Scheduling the filming days

What is your favorite process or forms/documents you use to set up the detailed hour by hour schedule for filming days, including times cast and crew are needed, time for travel to locations, crew setup/packup and so on? Being a new AP, I want to prevent overwhelming myself recreating the wheel.

Jack Binder

Hi Tracy, Generally this information is derived from the 1st A.D. in consultation with the Directors input, concerns and instructions. Your 1st should then consult with the production to sync. A.D.'s put out the word to the crew as well and call times go on the back of the call sheet. Hope this is helpful. Best, Jack

Ken Larson

The documents are created in the planning process. Your shot list and production schedule comes out of the script breakdown and the storyboard process. Here is a great little video on how that all works. Most film schools will teach this.

Don Bledsoe

I recommend that you teach yourself basic script breakdown, budgeting and scheduling. No, you won't be an expert, but you will gain an understanding of the product you will not get any other way. For example, I shot my first web series last year, got some used Ralph Singleton books plus some YouTube video and an Excel production board template. I did the breakdown on printed sheets of forms (later switched to a spreadsheet version I made) and made the boards. You'll not be perfect, but educated guessing is still better than doing it by the seat of your pants. After the shoot was over, I analyzed the schedule against the time it actually took to shoot and discovered we could do 50-75% more in a shoot day. In Season 2, we are writing longer episodes that will basically cost us the same as in Season 1 ... more product for the same money. You will only learn things like this by doing it yourself.

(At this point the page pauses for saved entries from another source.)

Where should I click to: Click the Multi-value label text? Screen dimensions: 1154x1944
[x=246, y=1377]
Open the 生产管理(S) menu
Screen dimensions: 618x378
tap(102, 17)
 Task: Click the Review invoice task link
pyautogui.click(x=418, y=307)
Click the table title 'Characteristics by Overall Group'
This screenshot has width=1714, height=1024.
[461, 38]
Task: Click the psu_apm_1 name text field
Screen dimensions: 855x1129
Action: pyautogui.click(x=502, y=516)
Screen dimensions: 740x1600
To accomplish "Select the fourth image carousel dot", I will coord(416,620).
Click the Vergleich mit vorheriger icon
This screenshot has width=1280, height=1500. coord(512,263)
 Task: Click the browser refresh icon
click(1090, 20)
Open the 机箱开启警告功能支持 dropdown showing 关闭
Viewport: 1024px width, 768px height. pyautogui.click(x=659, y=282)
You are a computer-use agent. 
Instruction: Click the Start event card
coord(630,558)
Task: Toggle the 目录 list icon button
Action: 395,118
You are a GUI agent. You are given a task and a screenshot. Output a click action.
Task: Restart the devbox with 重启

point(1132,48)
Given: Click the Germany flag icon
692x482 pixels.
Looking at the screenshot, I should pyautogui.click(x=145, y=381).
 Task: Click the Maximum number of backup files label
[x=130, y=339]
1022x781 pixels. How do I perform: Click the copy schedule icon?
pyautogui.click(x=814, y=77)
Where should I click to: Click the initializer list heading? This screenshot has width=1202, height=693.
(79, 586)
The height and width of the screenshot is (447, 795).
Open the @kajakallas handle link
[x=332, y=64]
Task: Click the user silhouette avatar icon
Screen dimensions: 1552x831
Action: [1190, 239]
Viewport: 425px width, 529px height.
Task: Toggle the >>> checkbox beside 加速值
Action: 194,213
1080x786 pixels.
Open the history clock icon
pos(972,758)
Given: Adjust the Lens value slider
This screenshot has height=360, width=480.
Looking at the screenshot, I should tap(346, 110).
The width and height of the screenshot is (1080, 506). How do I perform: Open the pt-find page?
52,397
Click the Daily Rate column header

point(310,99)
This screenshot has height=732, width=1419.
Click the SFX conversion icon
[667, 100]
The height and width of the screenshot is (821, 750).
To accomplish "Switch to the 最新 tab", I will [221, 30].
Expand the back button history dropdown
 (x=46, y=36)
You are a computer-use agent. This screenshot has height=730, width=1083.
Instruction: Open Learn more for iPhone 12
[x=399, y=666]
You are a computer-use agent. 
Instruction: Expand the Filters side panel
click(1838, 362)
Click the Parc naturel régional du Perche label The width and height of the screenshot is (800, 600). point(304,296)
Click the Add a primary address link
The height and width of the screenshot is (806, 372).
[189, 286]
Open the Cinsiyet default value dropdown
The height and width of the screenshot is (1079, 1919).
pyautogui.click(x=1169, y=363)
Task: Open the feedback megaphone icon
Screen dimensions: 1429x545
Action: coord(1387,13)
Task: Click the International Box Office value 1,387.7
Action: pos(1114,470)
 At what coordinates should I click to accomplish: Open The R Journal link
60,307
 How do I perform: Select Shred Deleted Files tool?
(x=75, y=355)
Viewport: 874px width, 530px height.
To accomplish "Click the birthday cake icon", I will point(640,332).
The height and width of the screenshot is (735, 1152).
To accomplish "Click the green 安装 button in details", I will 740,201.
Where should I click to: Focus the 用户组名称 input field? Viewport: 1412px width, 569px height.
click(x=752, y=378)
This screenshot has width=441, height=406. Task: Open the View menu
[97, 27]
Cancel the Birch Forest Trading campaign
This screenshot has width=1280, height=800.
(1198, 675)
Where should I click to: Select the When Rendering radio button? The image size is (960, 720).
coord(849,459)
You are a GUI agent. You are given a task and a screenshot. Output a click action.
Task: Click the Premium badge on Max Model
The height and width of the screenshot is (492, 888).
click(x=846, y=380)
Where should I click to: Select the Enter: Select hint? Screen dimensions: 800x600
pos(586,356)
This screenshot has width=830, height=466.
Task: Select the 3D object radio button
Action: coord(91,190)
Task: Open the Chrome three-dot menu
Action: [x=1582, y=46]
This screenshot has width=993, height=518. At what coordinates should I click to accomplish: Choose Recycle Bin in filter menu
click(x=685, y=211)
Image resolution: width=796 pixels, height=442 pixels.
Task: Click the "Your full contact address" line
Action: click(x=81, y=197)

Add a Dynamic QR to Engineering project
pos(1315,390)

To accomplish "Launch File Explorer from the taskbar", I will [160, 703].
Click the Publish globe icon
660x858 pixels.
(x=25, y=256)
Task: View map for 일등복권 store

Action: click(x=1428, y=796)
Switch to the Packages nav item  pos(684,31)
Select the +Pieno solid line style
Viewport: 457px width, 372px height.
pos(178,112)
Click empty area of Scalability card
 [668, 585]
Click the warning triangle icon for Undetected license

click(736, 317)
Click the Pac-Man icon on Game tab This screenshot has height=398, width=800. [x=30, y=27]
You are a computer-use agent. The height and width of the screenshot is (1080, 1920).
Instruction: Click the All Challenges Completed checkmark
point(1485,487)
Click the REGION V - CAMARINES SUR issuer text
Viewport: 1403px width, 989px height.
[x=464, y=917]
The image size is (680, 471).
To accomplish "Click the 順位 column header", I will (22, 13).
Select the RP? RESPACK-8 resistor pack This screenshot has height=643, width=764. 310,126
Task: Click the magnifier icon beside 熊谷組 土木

Would I do this myself for a feature today? Probably not, although this experience has given me a more critical eye in looking over schedules and budgets. It's not easy, but you will learn much and have a more analytical view of your creative project. Caveat ... if I have Gorilla 5 (that's my next investment), I would do it again myself and then I'd turn it over to a pro to do it properly. It will be very hard to B.S. you if you've done it yourself.n Email me and I'll share my templates with you if you like. Good luck!

James Durward

As an indie producer that does not have control of talent time due to budget restrictions, scheduling is by far the most difficult aspect of an indie shoot. My last film had over 30 actors and 14 locations and scheduling was nothing short of a nightmare - but it got done over 4 months.

Peter Carr

Get an AD on board right away and have them do a complete breakdown and day of days and shooting schedual. You need an AD with a Board or you are lost forever.